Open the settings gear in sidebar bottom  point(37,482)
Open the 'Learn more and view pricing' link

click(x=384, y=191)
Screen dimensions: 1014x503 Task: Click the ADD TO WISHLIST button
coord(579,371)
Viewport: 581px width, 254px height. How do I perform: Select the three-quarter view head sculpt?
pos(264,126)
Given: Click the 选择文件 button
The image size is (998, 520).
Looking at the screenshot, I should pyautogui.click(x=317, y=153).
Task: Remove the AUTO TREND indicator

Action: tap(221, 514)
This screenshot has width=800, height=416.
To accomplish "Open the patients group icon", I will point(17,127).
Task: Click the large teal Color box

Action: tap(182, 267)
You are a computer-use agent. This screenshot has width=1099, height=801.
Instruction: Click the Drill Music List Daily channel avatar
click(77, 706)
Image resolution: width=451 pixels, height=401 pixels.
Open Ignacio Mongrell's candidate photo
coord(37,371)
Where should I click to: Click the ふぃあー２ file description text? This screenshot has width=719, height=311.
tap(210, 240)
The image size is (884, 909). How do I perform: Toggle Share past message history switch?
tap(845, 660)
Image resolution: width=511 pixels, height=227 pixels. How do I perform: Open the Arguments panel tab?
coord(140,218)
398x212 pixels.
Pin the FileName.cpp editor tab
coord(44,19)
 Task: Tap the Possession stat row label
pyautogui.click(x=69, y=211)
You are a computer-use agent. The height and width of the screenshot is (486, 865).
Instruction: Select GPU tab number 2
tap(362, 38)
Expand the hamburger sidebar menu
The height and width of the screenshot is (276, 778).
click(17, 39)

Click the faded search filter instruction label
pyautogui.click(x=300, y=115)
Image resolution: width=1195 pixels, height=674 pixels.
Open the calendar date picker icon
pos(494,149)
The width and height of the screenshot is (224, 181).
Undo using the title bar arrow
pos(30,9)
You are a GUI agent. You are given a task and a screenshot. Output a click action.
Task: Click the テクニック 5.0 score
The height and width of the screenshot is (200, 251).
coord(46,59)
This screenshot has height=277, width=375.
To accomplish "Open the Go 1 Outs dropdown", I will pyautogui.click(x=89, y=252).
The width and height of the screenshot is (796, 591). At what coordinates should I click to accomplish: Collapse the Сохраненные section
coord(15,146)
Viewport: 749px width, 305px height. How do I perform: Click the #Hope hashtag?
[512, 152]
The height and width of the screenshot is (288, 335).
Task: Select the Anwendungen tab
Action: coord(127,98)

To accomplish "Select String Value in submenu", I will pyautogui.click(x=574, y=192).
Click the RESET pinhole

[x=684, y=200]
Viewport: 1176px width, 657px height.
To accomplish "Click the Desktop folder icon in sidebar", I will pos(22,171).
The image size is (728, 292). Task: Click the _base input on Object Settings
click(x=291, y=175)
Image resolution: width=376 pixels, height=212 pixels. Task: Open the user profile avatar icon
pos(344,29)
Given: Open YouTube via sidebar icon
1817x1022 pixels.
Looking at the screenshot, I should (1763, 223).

----

§ Aim of the task:
Return every record above exactly as written.

§ Output of the task:
Open the settings gear in sidebar bottom  point(37,482)
Open the 'Learn more and view pricing' link

click(x=384, y=191)
Screen dimensions: 1014x503 Task: Click the ADD TO WISHLIST button
coord(579,371)
Viewport: 581px width, 254px height. How do I perform: Select the three-quarter view head sculpt?
pos(264,126)
Given: Click the 选择文件 button
The image size is (998, 520).
Looking at the screenshot, I should pyautogui.click(x=317, y=153).
Task: Remove the AUTO TREND indicator

Action: tap(221, 514)
This screenshot has width=800, height=416.
To accomplish "Open the patients group icon", I will point(17,127).
Task: Click the large teal Color box

Action: tap(182, 267)
You are a computer-use agent. This screenshot has width=1099, height=801.
Instruction: Click the Drill Music List Daily channel avatar
click(77, 706)
Image resolution: width=451 pixels, height=401 pixels.
Open Ignacio Mongrell's candidate photo
coord(37,371)
Where should I click to: Click the ふぃあー２ file description text? This screenshot has width=719, height=311.
tap(210, 240)
The image size is (884, 909). How do I perform: Toggle Share past message history switch?
tap(845, 660)
Image resolution: width=511 pixels, height=227 pixels. How do I perform: Open the Arguments panel tab?
coord(140,218)
398x212 pixels.
Pin the FileName.cpp editor tab
coord(44,19)
 Task: Tap the Possession stat row label
pyautogui.click(x=69, y=211)
You are a computer-use agent. The height and width of the screenshot is (486, 865).
Instruction: Select GPU tab number 2
tap(362, 38)
Expand the hamburger sidebar menu
The height and width of the screenshot is (276, 778).
click(17, 39)

Click the faded search filter instruction label
pyautogui.click(x=300, y=115)
Image resolution: width=1195 pixels, height=674 pixels.
Open the calendar date picker icon
pos(494,149)
The width and height of the screenshot is (224, 181).
Undo using the title bar arrow
pos(30,9)
You are a GUI agent. You are given a task and a screenshot. Output a click action.
Task: Click the テクニック 5.0 score
The height and width of the screenshot is (200, 251).
coord(46,59)
This screenshot has height=277, width=375.
To accomplish "Open the Go 1 Outs dropdown", I will pyautogui.click(x=89, y=252).
The width and height of the screenshot is (796, 591). At what coordinates should I click to accomplish: Collapse the Сохраненные section
coord(15,146)
Viewport: 749px width, 305px height. How do I perform: Click the #Hope hashtag?
[512, 152]
The height and width of the screenshot is (288, 335).
Task: Select the Anwendungen tab
Action: coord(127,98)

To accomplish "Select String Value in submenu", I will pyautogui.click(x=574, y=192).
Click the RESET pinhole

[x=684, y=200]
Viewport: 1176px width, 657px height.
To accomplish "Click the Desktop folder icon in sidebar", I will pos(22,171).
The image size is (728, 292). Task: Click the _base input on Object Settings
click(x=291, y=175)
Image resolution: width=376 pixels, height=212 pixels. Task: Open the user profile avatar icon
pos(344,29)
Given: Open YouTube via sidebar icon
1817x1022 pixels.
Looking at the screenshot, I should (1763, 223).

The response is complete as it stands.